Render every line of the listing below as a numbered list, omitting any blank lines.

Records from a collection
______________________________

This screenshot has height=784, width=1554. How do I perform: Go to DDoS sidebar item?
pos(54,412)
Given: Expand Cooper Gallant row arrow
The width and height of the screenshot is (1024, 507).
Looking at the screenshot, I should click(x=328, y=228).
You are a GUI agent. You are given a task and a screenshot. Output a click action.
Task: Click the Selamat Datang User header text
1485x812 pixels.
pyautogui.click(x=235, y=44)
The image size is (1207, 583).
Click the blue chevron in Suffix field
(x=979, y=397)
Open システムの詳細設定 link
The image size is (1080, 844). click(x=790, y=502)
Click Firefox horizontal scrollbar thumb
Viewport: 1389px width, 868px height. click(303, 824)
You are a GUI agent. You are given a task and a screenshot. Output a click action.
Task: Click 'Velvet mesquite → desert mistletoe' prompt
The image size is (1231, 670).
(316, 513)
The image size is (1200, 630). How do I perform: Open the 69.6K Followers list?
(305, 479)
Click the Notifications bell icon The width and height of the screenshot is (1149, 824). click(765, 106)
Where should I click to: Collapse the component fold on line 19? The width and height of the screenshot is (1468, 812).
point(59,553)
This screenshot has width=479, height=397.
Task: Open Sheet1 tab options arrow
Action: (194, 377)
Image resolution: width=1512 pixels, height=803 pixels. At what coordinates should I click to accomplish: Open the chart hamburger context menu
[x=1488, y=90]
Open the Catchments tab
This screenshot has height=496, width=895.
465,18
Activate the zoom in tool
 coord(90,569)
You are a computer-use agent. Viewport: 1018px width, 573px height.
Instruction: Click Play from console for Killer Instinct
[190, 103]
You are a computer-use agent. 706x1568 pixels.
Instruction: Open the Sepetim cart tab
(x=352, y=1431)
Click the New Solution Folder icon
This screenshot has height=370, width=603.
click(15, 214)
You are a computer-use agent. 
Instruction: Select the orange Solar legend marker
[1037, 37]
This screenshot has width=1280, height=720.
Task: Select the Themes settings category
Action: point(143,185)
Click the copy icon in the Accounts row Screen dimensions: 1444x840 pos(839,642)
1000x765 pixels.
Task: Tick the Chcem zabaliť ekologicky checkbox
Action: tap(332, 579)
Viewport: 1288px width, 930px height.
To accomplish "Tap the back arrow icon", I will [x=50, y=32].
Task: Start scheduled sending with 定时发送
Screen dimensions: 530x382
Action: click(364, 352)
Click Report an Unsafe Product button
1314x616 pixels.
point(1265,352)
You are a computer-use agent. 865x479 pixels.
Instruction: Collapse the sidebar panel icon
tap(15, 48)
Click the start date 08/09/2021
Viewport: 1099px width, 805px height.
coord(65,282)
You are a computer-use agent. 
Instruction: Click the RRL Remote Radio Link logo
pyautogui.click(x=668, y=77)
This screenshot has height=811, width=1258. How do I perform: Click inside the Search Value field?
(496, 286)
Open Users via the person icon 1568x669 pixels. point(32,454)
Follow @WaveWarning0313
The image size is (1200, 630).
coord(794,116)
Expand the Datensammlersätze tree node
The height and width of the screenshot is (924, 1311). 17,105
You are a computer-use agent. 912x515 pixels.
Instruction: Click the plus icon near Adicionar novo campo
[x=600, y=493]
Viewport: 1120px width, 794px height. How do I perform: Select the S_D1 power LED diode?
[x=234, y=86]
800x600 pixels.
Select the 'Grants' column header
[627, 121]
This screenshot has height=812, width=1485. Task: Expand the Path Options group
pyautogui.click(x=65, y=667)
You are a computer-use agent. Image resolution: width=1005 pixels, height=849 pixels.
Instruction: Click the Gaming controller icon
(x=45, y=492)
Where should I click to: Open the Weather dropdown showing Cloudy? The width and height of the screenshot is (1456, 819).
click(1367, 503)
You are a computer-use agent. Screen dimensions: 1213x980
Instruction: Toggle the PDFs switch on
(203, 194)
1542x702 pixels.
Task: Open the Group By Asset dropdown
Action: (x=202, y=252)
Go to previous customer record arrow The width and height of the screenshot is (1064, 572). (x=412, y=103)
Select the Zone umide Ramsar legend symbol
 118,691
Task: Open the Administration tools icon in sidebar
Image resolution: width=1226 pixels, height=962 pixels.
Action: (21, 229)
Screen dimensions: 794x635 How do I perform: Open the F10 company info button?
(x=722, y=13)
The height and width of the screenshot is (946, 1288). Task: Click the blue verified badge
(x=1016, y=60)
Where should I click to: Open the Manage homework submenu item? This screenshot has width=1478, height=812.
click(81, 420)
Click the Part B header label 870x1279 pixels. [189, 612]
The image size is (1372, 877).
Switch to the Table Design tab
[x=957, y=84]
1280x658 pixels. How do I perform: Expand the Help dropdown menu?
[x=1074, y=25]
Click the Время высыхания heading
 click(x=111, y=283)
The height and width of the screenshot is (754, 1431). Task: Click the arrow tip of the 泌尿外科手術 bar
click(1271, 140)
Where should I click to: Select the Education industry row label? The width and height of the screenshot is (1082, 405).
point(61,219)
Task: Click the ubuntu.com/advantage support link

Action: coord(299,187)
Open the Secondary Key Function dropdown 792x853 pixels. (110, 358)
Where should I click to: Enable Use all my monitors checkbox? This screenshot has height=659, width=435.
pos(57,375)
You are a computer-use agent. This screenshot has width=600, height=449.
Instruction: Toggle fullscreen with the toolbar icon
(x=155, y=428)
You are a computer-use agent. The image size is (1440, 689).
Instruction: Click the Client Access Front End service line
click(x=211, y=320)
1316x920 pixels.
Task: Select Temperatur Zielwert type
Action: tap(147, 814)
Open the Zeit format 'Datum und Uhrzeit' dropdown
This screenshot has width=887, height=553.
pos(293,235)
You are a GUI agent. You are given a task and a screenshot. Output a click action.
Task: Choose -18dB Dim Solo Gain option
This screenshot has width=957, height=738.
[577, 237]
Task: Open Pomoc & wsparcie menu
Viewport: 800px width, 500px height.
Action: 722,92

______________________________

Response to the task
1. This screenshot has height=784, width=1554. How do I perform: Go to DDoS sidebar item?
2. pos(54,412)
3. Given: Expand Cooper Gallant row arrow
4. The width and height of the screenshot is (1024, 507).
5. Looking at the screenshot, I should click(x=328, y=228).
6. You are a GUI agent. You are given a task and a screenshot. Output a click action.
7. Task: Click the Selamat Datang User header text
8. 1485x812 pixels.
9. pyautogui.click(x=235, y=44)
10. The image size is (1207, 583).
11. Click the blue chevron in Suffix field
12. (x=979, y=397)
13. Open システムの詳細設定 link
14. The image size is (1080, 844). click(x=790, y=502)
15. Click Firefox horizontal scrollbar thumb
16. Viewport: 1389px width, 868px height. click(303, 824)
17. You are a GUI agent. You are given a task and a screenshot. Output a click action.
18. Task: Click 'Velvet mesquite → desert mistletoe' prompt
19. The image size is (1231, 670).
20. (316, 513)
21. The image size is (1200, 630). How do I perform: Open the 69.6K Followers list?
22. (305, 479)
23. Click the Notifications bell icon The width and height of the screenshot is (1149, 824). click(765, 106)
24. Where should I click to: Collapse the component fold on line 19? The width and height of the screenshot is (1468, 812).
25. point(59,553)
26. This screenshot has width=479, height=397.
27. Task: Open Sheet1 tab options arrow
28. Action: (194, 377)
29. Image resolution: width=1512 pixels, height=803 pixels. At what coordinates should I click to accomplish: Open the chart hamburger context menu
30. [x=1488, y=90]
31. Open the Catchments tab
32. This screenshot has height=496, width=895.
33. 465,18
34. Activate the zoom in tool
35.  coord(90,569)
36. You are a computer-use agent. Viewport: 1018px width, 573px height.
37. Instruction: Click Play from console for Killer Instinct
38. [190, 103]
39. You are a computer-use agent. 706x1568 pixels.
40. Instruction: Open the Sepetim cart tab
41. (x=352, y=1431)
42. Click the New Solution Folder icon
43. This screenshot has height=370, width=603.
44. click(15, 214)
45. You are a computer-use agent. 
46. Instruction: Select the orange Solar legend marker
47. [1037, 37]
48. This screenshot has width=1280, height=720.
49. Task: Select the Themes settings category
50. Action: point(143,185)
51. Click the copy icon in the Accounts row Screen dimensions: 1444x840 pos(839,642)
52. 1000x765 pixels.
53. Task: Tick the Chcem zabaliť ekologicky checkbox
54. Action: tap(332, 579)
55. Viewport: 1288px width, 930px height.
56. To accomplish "Tap the back arrow icon", I will [x=50, y=32].
57. Task: Start scheduled sending with 定时发送
58. Screen dimensions: 530x382
59. Action: click(364, 352)
60. Click Report an Unsafe Product button
61. 1314x616 pixels.
62. point(1265,352)
63. You are a computer-use agent. 865x479 pixels.
64. Instruction: Collapse the sidebar panel icon
65. tap(15, 48)
66. Click the start date 08/09/2021
67. Viewport: 1099px width, 805px height.
68. coord(65,282)
69. You are a computer-use agent. 
70. Instruction: Click the RRL Remote Radio Link logo
71. pyautogui.click(x=668, y=77)
72. This screenshot has height=811, width=1258. How do I perform: Click inside the Search Value field?
73. (496, 286)
74. Open Users via the person icon 1568x669 pixels. point(32,454)
75. Follow @WaveWarning0313
76. The image size is (1200, 630).
77. coord(794,116)
78. Expand the Datensammlersätze tree node
79. The height and width of the screenshot is (924, 1311). 17,105
80. You are a computer-use agent. 912x515 pixels.
81. Instruction: Click the plus icon near Adicionar novo campo
82. [x=600, y=493]
83. Viewport: 1120px width, 794px height. How do I perform: Select the S_D1 power LED diode?
84. [x=234, y=86]
85. 800x600 pixels.
86. Select the 'Grants' column header
87. [627, 121]
88. This screenshot has height=812, width=1485. Task: Expand the Path Options group
89. pyautogui.click(x=65, y=667)
90. You are a computer-use agent. Image resolution: width=1005 pixels, height=849 pixels.
91. Instruction: Click the Gaming controller icon
92. (x=45, y=492)
93. Where should I click to: Open the Weather dropdown showing Cloudy? The width and height of the screenshot is (1456, 819).
94. click(1367, 503)
95. You are a computer-use agent. Screen dimensions: 1213x980
96. Instruction: Toggle the PDFs switch on
97. (203, 194)
98. 1542x702 pixels.
99. Task: Open the Group By Asset dropdown
100. Action: (x=202, y=252)
101. Go to previous customer record arrow The width and height of the screenshot is (1064, 572). (x=412, y=103)
102. Select the Zone umide Ramsar legend symbol
103.  118,691
104. Task: Open the Administration tools icon in sidebar
105. Image resolution: width=1226 pixels, height=962 pixels.
106. Action: (21, 229)
107. Screen dimensions: 794x635 How do I perform: Open the F10 company info button?
108. (x=722, y=13)
109. The height and width of the screenshot is (946, 1288). Task: Click the blue verified badge
110. (x=1016, y=60)
111. Where should I click to: Open the Manage homework submenu item? This screenshot has width=1478, height=812.
112. click(81, 420)
113. Click the Part B header label 870x1279 pixels. [189, 612]
114. The image size is (1372, 877).
115. Switch to the Table Design tab
116. [x=957, y=84]
117. 1280x658 pixels. How do I perform: Expand the Help dropdown menu?
118. [x=1074, y=25]
119. Click the Время высыхания heading
120.  click(x=111, y=283)
121. The height and width of the screenshot is (754, 1431). Task: Click the arrow tip of the 泌尿外科手術 bar
122. click(1271, 140)
123. Where should I click to: Select the Education industry row label? The width and height of the screenshot is (1082, 405).
124. point(61,219)
125. Task: Click the ubuntu.com/advantage support link
126. Action: coord(299,187)
127. Open the Secondary Key Function dropdown 792x853 pixels. (110, 358)
128. Where should I click to: Enable Use all my monitors checkbox? This screenshot has height=659, width=435.
129. pos(57,375)
130. You are a computer-use agent. This screenshot has width=600, height=449.
131. Instruction: Toggle fullscreen with the toolbar icon
132. (x=155, y=428)
133. You are a computer-use agent. The image size is (1440, 689).
134. Instruction: Click the Client Access Front End service line
135. click(x=211, y=320)
136. 1316x920 pixels.
137. Task: Select Temperatur Zielwert type
138. Action: tap(147, 814)
139. Open the Zeit format 'Datum und Uhrzeit' dropdown
140. This screenshot has width=887, height=553.
141. pos(293,235)
142. You are a GUI agent. You are given a task and a screenshot. Output a click action.
143. Task: Choose -18dB Dim Solo Gain option
144. This screenshot has width=957, height=738.
145. [577, 237]
146. Task: Open Pomoc & wsparcie menu
147. Viewport: 800px width, 500px height.
148. Action: 722,92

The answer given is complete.